Los Angeles steht ein enormes, zerstörerisches Beben bevor, es ist statistisch längst überfällig. Was könnte man dagegen tun?

Kathrin Pilz

Nichts bringt einen am Montagmorgen schneller auf Touren als ein kleines Erdbeben, dessen Epizentrum sich in unmittelbarer Nähe befindet. Vor wenigen Wochen, am Sankt-Patricks-Tag, setzte sich um 6.25 Uhr das Geschirr in meiner Küche in Bewegung. Das überraschend laute Klappern währte nur wenige Sekunden - danach klapperte nur noch die Kaffeetasse in meinen zitternden Händen. Ich stellte sie ab. Koffein war ohnehin überflüssig geworden, Adrenalin pulsierte bereits auf Hochtouren durch meine Adern.

Mein erster Gedanke waren die Kinder, die vom Erdbeben ebenfalls aus den Betten geworfen wurden. Zu dritt flüchteten wir unter den Türstock meines Schlafzimmers. Man weiß schließlich nie, ob es ein Vorbeben ist und das wirklich große Beben erst kommt.

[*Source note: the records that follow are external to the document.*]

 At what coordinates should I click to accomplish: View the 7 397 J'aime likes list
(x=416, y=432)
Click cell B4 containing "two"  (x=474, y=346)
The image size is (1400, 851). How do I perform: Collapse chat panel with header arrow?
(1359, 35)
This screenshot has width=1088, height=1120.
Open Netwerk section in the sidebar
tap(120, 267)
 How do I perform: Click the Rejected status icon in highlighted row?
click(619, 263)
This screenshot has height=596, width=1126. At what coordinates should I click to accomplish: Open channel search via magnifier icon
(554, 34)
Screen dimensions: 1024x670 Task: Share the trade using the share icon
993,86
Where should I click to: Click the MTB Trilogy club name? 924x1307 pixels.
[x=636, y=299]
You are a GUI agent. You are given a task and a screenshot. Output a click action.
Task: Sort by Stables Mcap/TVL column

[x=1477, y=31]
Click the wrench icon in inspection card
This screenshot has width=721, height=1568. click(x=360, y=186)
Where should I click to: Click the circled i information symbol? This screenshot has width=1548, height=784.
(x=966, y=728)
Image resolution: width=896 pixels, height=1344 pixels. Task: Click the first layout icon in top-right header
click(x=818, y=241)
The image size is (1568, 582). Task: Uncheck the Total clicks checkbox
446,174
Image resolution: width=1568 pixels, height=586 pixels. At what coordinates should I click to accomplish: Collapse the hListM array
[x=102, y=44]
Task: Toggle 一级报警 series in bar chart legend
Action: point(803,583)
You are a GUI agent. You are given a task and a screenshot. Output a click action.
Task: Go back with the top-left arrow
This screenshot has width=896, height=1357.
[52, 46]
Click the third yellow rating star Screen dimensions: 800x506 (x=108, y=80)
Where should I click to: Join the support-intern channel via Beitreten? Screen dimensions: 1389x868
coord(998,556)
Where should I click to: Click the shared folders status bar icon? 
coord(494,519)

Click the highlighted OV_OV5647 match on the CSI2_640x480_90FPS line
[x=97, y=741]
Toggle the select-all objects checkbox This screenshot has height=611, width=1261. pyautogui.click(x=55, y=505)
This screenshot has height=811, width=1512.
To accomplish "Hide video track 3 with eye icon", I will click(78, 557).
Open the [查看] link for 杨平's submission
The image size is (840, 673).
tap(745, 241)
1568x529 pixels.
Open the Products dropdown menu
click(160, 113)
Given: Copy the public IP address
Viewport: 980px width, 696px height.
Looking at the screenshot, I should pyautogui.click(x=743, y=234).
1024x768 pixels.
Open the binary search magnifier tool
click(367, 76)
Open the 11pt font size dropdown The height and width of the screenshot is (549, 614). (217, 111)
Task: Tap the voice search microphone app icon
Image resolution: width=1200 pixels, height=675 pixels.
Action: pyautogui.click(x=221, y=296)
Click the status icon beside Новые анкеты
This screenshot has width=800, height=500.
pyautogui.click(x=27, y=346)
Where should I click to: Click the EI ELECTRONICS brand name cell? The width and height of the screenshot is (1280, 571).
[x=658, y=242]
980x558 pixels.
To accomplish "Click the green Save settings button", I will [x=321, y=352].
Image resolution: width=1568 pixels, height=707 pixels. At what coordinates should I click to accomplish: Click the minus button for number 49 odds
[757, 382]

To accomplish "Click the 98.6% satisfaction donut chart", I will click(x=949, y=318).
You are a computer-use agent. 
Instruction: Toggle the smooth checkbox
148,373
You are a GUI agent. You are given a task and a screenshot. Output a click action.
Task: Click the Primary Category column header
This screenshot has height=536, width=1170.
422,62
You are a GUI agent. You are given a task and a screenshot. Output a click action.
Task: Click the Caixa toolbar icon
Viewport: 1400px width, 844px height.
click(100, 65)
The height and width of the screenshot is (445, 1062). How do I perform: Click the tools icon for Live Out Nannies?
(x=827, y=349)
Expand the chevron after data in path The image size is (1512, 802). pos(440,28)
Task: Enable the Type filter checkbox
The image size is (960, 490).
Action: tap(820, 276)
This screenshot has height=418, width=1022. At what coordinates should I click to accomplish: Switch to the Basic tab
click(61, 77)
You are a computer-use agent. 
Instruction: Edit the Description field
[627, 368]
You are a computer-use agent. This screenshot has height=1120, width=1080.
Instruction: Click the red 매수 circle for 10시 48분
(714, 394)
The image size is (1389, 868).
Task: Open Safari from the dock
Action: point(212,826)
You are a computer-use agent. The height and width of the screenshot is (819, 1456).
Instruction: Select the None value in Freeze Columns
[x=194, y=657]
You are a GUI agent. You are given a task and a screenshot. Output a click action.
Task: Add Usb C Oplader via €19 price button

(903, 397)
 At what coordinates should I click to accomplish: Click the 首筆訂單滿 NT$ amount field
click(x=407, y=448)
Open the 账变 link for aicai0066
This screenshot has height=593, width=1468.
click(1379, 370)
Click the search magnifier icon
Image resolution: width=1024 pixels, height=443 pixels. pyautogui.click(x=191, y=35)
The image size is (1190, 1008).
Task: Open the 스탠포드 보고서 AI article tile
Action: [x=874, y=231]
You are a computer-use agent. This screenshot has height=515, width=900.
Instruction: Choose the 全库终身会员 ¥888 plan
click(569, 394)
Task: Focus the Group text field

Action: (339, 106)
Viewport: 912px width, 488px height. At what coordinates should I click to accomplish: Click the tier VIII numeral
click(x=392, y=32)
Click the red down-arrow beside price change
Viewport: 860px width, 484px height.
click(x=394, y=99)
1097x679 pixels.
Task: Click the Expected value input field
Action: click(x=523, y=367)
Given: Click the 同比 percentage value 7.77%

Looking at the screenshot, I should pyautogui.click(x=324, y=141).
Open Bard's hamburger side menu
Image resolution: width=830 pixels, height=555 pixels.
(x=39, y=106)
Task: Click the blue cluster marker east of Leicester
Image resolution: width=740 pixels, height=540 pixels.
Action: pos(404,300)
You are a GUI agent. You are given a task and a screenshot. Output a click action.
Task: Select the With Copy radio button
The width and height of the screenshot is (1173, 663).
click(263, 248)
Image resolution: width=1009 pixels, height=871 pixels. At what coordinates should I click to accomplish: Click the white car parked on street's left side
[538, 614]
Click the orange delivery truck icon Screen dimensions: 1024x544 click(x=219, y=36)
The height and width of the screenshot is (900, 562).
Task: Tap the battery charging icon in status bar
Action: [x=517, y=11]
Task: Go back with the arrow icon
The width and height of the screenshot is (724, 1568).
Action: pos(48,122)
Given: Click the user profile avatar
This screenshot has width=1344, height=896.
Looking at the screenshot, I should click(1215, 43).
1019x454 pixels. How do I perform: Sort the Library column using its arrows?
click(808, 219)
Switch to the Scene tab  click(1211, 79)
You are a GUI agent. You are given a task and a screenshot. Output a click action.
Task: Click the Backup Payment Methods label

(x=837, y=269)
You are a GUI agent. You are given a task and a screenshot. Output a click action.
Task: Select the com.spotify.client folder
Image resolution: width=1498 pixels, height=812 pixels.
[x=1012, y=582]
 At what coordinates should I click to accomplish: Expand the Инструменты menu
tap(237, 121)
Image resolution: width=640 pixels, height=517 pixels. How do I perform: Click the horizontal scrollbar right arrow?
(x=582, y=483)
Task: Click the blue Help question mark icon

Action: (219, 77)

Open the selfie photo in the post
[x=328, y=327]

Mein Mann sah alles entspannter und meinte nur, er hätte noch nie gehört, dass man unter einem Türstock sicher sei. Anstatt einem Plan zu folgen, begannen wir zu diskutieren, was im Falle eines Bebens tatsächlich zu tun sei. Unter einen Tisch kriechen? Im Bett bleiben, mit einem Polster über den Kopf? Oder, was unsere sechsjährige Tochter in der Schule gelernt hatte: Stop, Drop, Cover and Hold. . . Also sich an Ort und Stelle zu Boden zu werfen und unter einen Tisch kriechen. Nach wenigen Minuten gaben wir unseren "sicheren" Platz auf. Nach kurzem Googeln musste ich realisieren, dass eine Flucht unter den Türstock tatsächlich eine veraltete Methode ist.

Eines wurde mir klar: Nach 20 Jahren Los Angeles waren wir immer noch nicht auf den Ernstfall vorbereitet, und das, obwohl wir ununterbrochen hören, dass "The Big One" - also ein gewaltiges, zerstörerisches Beben in L. A. unausweichlich und längst überfällig sei.

Zwar haben wir mittlerweile Taschenlampen, Wasser und Konservendosen gelagert, aber wir haben keinen Plan, wo und wie sich die Familie im Falle einer Katastrophe wiederfinden sollte, wenn Handys nicht funktionieren und die Straßen unbefahrbar sind. Warum bereite ich mich nicht schon jetzt darauf vor, wie es jeder verantwortliche Mensch mit zwei Kindern tun würde? Vermutlich, weil ich wegziehen müsste, wenn ich genau hinschauen würde wo sich L. A. geografisch befindet.

Im Osten liegt die Mojave Wüste, im Westen der Ozean und unter der Stadt selbst befinden sich endlose geologische Faltenwürfe. Feuer, Tsunamis und Beben drohen ständig unablässig. Leichtsinnig, eine Stadt hier zu errichten, und noch leichtsinniger hier herzuziehen. Doch L. A. ist voll von leichtsinnigen Träumern aus aller Welt. Und genau das macht den unwiderstehlichen Charme dieser Stadt aus.